Exercise directions: Output the stretch of rows from the line containing "This screenshot has width=1464, height=1148." through the line containing "Looking at the screenshot, I should (299, 87).", copying each line verbatim.

[Item coordinate data]
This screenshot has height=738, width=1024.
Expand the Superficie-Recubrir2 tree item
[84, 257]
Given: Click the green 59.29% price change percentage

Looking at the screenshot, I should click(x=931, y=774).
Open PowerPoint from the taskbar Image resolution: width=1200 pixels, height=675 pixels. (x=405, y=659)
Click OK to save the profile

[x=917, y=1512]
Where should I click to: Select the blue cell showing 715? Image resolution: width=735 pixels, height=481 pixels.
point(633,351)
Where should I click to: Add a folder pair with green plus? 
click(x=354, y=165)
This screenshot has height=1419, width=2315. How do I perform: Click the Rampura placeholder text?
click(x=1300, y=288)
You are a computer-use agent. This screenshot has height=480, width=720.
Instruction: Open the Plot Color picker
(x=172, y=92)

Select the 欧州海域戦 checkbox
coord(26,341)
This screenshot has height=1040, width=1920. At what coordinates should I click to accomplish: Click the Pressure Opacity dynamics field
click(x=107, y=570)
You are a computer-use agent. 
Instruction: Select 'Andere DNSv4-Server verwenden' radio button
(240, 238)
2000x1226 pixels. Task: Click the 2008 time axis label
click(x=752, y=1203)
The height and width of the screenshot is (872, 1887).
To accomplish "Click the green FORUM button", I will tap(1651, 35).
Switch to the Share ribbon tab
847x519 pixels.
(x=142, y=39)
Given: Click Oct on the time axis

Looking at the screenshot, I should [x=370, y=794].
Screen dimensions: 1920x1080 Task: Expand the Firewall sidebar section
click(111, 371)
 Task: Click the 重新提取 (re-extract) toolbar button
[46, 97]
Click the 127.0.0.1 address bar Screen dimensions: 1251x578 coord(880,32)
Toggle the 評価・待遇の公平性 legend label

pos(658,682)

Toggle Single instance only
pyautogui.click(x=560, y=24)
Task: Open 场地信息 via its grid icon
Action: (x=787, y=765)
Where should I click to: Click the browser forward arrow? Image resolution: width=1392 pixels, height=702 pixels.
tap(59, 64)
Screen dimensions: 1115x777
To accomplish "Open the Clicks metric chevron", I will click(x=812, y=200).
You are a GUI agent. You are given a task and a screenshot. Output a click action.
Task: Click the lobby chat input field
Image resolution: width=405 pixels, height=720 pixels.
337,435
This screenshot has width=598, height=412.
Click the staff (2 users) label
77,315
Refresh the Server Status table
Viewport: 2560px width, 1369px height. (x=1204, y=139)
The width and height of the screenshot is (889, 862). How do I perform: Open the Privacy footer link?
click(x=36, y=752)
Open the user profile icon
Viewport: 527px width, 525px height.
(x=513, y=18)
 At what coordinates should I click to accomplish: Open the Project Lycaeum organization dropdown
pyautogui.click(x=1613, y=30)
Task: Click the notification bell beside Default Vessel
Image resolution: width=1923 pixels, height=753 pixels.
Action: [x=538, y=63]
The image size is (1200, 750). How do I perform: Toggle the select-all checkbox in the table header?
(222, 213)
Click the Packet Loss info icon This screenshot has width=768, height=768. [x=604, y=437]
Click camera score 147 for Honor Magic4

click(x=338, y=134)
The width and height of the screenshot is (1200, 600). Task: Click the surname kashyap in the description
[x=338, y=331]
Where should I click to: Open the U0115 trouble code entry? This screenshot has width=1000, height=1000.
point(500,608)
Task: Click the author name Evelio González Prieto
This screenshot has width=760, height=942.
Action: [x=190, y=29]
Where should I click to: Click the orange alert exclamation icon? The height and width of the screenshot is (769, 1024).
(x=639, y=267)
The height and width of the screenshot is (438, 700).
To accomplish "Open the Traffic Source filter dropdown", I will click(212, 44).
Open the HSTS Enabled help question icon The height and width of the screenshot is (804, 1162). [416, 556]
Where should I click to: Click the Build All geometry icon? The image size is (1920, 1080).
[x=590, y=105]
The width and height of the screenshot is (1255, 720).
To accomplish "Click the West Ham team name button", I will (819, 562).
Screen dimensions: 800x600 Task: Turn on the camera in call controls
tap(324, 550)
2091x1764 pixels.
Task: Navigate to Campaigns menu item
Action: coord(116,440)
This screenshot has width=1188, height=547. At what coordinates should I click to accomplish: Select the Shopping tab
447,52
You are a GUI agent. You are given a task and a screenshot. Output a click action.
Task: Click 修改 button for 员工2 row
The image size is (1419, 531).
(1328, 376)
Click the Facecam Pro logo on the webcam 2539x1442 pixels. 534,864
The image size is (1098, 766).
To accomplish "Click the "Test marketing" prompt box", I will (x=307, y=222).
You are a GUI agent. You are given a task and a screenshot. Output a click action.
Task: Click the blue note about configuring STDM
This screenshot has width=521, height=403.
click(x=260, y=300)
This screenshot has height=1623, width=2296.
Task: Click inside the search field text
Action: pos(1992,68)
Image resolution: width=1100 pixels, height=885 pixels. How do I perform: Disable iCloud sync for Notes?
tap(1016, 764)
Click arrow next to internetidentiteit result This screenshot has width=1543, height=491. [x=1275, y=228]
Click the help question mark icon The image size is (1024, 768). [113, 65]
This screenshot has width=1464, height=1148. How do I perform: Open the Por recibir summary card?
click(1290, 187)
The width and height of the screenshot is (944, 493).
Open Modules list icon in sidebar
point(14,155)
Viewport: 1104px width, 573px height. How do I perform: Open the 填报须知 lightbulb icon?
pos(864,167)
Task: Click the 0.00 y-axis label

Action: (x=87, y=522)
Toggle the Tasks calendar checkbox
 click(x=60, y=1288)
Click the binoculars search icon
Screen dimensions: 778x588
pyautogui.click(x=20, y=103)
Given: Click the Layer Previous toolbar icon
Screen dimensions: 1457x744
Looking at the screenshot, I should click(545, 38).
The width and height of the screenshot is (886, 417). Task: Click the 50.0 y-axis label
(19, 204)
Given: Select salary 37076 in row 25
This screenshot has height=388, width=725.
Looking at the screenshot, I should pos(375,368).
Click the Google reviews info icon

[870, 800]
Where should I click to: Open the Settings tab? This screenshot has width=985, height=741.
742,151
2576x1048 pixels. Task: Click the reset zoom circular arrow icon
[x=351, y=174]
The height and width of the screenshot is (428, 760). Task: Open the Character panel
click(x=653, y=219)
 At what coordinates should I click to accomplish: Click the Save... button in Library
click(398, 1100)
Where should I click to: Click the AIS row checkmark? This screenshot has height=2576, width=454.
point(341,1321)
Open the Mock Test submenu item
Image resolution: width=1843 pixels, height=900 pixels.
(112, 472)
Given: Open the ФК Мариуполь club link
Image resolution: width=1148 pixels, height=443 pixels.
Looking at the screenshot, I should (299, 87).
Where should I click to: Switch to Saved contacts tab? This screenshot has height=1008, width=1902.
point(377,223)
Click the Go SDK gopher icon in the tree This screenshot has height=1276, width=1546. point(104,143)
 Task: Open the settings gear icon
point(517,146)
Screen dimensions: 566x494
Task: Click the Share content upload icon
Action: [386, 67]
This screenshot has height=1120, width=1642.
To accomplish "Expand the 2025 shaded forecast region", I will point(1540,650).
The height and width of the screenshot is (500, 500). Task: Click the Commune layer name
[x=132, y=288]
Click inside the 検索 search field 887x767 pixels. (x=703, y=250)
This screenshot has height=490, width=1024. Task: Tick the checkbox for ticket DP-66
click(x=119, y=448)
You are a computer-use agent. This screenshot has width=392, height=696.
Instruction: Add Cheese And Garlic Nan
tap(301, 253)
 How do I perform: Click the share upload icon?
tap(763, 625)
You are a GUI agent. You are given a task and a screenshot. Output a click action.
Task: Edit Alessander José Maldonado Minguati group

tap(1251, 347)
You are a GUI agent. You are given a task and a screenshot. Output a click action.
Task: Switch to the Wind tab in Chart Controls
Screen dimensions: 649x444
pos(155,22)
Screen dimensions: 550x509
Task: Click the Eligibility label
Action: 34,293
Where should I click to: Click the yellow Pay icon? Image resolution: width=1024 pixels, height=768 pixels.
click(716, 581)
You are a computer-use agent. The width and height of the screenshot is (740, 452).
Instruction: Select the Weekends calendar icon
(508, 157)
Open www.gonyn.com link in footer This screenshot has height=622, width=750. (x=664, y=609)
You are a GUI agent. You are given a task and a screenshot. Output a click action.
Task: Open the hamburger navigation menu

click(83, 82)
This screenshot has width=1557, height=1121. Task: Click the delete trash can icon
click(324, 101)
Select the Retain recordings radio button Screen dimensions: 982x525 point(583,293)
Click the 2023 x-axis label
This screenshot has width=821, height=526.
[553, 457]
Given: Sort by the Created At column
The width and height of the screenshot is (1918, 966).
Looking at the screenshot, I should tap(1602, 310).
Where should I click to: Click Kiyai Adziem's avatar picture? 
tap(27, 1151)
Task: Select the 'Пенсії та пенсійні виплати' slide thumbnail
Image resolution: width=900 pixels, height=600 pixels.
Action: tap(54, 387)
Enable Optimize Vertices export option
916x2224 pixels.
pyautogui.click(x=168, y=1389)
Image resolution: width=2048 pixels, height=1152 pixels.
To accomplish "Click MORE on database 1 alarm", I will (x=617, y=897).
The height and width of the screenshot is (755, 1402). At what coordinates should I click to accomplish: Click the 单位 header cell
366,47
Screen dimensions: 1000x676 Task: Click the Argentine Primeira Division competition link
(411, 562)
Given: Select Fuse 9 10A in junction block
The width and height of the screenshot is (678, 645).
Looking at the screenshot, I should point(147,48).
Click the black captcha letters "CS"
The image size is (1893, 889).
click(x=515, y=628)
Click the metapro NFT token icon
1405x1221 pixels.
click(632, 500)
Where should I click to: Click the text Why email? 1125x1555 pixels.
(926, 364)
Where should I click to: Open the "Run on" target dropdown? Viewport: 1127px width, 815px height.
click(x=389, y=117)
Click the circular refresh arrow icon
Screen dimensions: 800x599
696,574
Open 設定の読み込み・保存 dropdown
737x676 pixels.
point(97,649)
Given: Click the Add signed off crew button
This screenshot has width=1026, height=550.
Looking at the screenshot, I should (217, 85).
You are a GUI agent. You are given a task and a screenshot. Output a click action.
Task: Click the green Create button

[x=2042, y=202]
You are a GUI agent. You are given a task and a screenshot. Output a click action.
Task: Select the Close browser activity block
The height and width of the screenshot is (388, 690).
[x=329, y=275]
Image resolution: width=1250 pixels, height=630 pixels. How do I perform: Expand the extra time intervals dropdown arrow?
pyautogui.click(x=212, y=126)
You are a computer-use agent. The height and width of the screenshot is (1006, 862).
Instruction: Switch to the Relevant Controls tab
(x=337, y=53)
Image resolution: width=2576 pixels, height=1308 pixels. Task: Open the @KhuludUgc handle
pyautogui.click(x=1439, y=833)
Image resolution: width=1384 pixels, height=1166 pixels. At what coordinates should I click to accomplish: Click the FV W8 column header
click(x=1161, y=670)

Response below:
This screenshot has width=1464, height=1148. How do I perform: Open the Por recibir summary card?
click(1290, 187)
The width and height of the screenshot is (944, 493).
Open Modules list icon in sidebar
point(14,155)
Viewport: 1104px width, 573px height. How do I perform: Open the 填报须知 lightbulb icon?
pos(864,167)
Task: Click the 0.00 y-axis label

Action: (x=87, y=522)
Toggle the Tasks calendar checkbox
 click(x=60, y=1288)
Click the binoculars search icon
Screen dimensions: 778x588
pyautogui.click(x=20, y=103)
Given: Click the Layer Previous toolbar icon
Screen dimensions: 1457x744
Looking at the screenshot, I should click(545, 38).
The width and height of the screenshot is (886, 417). Task: Click the 50.0 y-axis label
(19, 204)
Given: Select salary 37076 in row 25
This screenshot has height=388, width=725.
Looking at the screenshot, I should pos(375,368).
Click the Google reviews info icon

[870, 800]
Where should I click to: Open the Settings tab? This screenshot has width=985, height=741.
742,151
2576x1048 pixels. Task: Click the reset zoom circular arrow icon
[x=351, y=174]
The height and width of the screenshot is (428, 760). Task: Open the Character panel
click(x=653, y=219)
 At what coordinates should I click to accomplish: Click the Save... button in Library
click(398, 1100)
Where should I click to: Click the AIS row checkmark? This screenshot has height=2576, width=454.
point(341,1321)
Open the Mock Test submenu item
Image resolution: width=1843 pixels, height=900 pixels.
(112, 472)
Given: Open the ФК Мариуполь club link
Image resolution: width=1148 pixels, height=443 pixels.
Looking at the screenshot, I should (299, 87).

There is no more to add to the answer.